Nobel laureate in physics Aleksei Abrikosov dies
Russia’s Nobel laureate in physics, Aleksey Abrikosov, has died, Education and Science Minister Dmitry Livanov told the Ekho Moskvy radio station.
"Academy of Sciences member Aleksey Abrikosov, Soviet and U.S. theoretical physicist, laureate of the 2003 Nobel Award in Physics, has died. He was 88," the report said.
Aleksey Abrikosov was a Soviet and Russian physicist. Born on June 25, 1928. Graduated from the physics department of the Moscow State University in 1948. He made a great contribution to physics: together with physicist Nikolai Zavaritsky, discovered a new class of superconductors that retain their properties in a strong magnetic field.

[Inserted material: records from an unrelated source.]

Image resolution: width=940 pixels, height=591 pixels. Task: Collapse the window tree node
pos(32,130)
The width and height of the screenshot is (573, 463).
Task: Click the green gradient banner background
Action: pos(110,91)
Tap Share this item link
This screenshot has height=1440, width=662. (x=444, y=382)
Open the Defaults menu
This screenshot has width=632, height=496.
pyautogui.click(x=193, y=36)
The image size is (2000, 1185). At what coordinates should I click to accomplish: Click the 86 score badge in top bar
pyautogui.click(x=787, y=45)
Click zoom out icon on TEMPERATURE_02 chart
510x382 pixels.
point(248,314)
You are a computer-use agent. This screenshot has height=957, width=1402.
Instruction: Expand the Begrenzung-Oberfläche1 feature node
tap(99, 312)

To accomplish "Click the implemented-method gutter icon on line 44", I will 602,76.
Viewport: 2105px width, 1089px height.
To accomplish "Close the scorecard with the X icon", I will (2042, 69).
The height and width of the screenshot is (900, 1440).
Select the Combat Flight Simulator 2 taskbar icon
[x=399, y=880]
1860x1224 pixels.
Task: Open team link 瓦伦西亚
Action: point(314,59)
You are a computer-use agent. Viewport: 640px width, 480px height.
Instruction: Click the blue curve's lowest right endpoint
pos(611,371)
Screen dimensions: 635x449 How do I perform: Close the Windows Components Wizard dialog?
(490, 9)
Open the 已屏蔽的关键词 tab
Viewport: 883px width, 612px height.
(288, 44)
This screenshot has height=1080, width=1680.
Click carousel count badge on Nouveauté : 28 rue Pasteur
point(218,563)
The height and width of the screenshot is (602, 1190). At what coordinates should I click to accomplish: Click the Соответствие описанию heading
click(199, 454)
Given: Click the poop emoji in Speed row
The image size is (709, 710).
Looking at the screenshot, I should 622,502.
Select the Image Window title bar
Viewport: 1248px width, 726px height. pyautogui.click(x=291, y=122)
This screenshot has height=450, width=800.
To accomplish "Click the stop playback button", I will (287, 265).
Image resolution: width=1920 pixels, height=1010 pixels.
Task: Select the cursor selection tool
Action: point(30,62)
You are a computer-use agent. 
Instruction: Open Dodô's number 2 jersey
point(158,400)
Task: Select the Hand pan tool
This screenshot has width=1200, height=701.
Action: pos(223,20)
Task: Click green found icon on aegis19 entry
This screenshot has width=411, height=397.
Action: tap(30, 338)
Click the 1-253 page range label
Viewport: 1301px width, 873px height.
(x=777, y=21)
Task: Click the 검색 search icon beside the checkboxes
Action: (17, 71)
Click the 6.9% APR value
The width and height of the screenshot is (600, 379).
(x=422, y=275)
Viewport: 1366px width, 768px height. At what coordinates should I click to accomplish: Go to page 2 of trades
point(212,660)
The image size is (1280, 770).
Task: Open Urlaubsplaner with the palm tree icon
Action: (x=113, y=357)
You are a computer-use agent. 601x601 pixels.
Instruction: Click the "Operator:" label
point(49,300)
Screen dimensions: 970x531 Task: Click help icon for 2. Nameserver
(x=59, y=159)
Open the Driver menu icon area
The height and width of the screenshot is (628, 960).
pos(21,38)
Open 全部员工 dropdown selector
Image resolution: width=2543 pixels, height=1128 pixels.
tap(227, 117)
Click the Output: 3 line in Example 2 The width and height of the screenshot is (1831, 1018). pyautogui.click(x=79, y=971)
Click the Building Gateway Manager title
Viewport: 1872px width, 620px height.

Alexey Abrikosov, left, receives the Nobel Prize in Physics from King Carl Gustaf of Sweden, right, during a ceremony at the Concert Hall in Stockholm, Dec. 10, 2003. / Photo: AP
Abrikosov also conducted research into the process of conversion of hydrogen into metal inside hydrogen planets, high energy quantum electrodynamics, and superconductivity in high frequency fields. Abrikosov’s other works were devoted to semimetals and metal-dielectric transitions and many other themes. He explained most properties of high-temperature cuprate superconductors. In 1988 he established a new effect that of quantum linear magnetoresistance.
In 2003, together with Vitaly Ginzburg and Anthony Leggett he was awarded a Nobel Prize in Physics for fundamental works on the theory of superconductors and superfluid liquids.